I feel this hard. We did the exact same thing with our first — dropped $360 on a Bugaboo Cameleon because my wife's sister had one and made it seem like we'd be negligent parents otherwise. Kid used it for maybe eight months before we switched to a lightweight $120 Kolcraft because we actually needed something that fit in our car.

Here's what I've learned as an accountant watching our family's spending: the guilt markup on baby gear is real and it's baked into the marketing. Uppababy, Bugaboo, Dyson — they're selling status as much as they're selling strollers.

What actually mattered for us? A safe car seat (non-negotiable, but you don't need the $400 one), a basic stroller that folds, and a crib. That's it. Everything else — the diaper pails, the white noise machines, the climate-controlled bottle warmers — our kids were fine without.

If I were you, I'd stop looking at what the Moms IRL group is doing and ask yourself: what problem am I actually trying to solve? Do I need a stroller that converts into a bassinet, or do I just need a stroller that doesn't make me want to throw it off a bridge? Those are different price points.

The Graco would've been fine.
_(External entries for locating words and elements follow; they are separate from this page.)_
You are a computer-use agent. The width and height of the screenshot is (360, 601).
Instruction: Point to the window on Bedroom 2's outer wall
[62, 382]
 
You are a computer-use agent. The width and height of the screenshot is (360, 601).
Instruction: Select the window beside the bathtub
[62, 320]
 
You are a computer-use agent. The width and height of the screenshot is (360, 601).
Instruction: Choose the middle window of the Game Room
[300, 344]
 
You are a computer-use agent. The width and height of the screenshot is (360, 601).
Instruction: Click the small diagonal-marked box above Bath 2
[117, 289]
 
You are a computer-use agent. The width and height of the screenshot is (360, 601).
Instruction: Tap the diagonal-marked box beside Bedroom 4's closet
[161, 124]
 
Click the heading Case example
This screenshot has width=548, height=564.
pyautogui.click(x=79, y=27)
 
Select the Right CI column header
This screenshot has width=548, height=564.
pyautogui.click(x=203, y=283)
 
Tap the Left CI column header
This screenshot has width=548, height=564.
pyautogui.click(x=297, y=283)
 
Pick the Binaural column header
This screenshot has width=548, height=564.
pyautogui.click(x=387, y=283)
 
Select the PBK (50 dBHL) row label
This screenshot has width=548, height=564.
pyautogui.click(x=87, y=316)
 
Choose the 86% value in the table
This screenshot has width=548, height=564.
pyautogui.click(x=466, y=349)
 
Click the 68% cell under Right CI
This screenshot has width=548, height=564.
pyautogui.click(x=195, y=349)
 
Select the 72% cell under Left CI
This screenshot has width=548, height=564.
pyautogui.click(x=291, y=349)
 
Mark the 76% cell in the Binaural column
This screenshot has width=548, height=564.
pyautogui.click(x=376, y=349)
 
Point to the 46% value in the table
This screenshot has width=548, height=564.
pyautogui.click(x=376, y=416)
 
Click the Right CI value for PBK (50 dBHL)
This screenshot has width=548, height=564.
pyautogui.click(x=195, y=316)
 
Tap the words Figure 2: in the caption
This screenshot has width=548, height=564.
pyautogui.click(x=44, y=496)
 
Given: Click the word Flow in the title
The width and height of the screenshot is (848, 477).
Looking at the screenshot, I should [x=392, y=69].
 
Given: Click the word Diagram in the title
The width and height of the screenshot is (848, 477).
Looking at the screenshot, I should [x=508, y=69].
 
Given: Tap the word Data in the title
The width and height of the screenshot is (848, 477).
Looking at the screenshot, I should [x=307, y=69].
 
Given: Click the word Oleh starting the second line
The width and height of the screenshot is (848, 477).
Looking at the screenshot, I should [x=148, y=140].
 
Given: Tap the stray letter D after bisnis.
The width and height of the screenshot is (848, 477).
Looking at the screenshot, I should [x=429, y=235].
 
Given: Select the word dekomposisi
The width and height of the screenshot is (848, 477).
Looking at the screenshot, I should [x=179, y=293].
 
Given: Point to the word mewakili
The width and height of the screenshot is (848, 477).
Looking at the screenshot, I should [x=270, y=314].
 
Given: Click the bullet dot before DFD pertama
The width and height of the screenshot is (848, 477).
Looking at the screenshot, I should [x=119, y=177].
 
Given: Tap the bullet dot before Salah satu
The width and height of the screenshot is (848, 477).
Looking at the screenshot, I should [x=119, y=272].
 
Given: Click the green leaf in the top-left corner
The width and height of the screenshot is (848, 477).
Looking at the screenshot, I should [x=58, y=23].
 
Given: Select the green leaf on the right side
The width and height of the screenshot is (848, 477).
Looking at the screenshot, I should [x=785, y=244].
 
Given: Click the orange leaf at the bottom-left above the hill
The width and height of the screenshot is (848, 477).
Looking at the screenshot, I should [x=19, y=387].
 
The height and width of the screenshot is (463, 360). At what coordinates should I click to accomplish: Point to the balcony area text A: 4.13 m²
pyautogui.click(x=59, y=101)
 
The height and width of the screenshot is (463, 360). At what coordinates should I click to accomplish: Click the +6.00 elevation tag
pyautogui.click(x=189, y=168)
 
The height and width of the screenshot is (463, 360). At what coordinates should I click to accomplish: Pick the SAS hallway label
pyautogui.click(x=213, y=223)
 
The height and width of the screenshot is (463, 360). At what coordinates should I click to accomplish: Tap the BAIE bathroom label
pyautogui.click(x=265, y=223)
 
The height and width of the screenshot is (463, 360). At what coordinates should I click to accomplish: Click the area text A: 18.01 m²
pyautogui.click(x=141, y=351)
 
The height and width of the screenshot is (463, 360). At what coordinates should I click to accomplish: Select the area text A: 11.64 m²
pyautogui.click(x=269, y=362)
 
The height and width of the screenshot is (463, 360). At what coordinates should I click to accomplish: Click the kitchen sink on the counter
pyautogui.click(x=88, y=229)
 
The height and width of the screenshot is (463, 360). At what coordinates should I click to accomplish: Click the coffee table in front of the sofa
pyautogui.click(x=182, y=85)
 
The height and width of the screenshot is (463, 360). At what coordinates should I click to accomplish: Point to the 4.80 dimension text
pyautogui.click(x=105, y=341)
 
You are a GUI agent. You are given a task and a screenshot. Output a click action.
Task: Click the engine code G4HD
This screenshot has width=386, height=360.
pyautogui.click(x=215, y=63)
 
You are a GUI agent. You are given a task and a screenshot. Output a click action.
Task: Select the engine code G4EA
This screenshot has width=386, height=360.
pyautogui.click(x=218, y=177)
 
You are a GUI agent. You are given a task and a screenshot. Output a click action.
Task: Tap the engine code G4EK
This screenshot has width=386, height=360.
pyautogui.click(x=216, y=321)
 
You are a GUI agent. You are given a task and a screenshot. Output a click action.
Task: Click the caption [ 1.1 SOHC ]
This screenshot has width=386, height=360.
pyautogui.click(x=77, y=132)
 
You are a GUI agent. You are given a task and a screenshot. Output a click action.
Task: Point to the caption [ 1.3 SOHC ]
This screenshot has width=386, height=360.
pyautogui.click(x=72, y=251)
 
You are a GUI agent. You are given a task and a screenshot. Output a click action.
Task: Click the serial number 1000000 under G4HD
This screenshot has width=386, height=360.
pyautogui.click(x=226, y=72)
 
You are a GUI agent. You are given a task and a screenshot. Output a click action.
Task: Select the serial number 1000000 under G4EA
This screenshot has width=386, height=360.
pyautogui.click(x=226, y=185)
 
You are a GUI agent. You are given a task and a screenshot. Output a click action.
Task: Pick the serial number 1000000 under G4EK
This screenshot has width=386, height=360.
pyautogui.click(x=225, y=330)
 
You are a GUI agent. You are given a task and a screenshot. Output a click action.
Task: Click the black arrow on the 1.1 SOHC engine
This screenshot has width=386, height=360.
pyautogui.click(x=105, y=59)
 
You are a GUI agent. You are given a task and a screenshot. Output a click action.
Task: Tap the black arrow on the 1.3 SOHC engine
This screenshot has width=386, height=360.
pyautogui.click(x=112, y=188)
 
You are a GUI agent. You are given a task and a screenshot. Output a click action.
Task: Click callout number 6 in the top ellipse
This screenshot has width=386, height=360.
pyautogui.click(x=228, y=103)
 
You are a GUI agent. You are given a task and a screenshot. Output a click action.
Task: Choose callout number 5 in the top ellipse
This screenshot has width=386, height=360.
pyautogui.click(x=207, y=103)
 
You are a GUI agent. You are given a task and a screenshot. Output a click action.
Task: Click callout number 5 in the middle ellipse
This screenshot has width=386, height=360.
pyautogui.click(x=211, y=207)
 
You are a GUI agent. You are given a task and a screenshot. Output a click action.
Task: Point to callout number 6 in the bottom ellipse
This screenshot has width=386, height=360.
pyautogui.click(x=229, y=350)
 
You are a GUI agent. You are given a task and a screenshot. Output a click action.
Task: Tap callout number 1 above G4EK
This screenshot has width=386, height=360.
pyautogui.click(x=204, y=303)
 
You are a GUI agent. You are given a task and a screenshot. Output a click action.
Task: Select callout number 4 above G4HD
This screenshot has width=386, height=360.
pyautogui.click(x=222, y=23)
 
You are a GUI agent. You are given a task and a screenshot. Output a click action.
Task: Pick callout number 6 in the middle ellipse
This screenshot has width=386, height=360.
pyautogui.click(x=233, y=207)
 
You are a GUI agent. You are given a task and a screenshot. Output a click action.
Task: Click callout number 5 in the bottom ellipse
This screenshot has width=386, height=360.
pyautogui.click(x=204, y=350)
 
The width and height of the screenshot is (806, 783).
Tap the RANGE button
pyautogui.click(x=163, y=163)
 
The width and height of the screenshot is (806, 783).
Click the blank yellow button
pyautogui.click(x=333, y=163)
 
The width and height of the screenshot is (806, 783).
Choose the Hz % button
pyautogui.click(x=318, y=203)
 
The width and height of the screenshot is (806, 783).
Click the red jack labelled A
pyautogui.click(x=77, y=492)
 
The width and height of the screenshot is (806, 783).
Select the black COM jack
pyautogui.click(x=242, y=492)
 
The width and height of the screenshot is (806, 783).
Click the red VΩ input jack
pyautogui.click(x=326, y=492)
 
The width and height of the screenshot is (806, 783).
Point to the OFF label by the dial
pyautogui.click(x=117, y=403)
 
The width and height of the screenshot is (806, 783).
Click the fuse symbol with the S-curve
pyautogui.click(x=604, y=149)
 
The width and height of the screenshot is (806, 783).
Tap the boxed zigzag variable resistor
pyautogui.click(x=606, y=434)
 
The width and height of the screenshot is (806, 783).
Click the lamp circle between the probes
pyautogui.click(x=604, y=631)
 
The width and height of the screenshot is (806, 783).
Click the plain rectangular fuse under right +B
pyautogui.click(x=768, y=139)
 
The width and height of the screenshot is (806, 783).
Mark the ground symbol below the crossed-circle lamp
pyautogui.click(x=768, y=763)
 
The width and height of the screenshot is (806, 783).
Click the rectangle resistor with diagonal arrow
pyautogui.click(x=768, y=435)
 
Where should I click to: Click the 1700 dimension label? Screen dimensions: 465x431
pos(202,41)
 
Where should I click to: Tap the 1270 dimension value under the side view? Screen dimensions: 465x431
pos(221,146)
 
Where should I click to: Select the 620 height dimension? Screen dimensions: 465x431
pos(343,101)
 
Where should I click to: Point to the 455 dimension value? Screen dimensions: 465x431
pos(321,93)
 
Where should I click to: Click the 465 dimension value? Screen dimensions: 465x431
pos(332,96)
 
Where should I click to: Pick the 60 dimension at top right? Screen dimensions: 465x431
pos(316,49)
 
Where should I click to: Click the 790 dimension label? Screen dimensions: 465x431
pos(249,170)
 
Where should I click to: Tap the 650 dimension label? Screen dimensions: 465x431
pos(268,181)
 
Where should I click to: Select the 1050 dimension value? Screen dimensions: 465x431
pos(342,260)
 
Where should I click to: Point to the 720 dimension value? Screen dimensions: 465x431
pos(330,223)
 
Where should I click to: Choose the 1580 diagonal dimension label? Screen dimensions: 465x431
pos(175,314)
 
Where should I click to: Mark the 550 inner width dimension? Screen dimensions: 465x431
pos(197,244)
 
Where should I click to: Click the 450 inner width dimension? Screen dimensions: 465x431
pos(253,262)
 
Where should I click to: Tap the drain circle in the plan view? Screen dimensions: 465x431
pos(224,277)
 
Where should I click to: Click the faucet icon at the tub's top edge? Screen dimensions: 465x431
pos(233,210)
Your kid doesn't know the difference between $80 and $340. You do, and that matters when you're thinking about college in 17 years.

Mar 24

Honestly the Graco did the same job, you just paid $260 for the brand name and mom guilt.

Mar 24

Real talk — we did the same thing with a $400 Nuna stroller. Used the stroller frame maybe 6 months before our kid wanted to walk everywhere. But here's what actually mattered: a $60 umbrella stroller that fit in my work bag for client meetings, and a solid car seat ($200, not fancy). What made you pull the trigger on the Uppababy specifically? Was it the weight, the one-handed fold, or just the group pressure?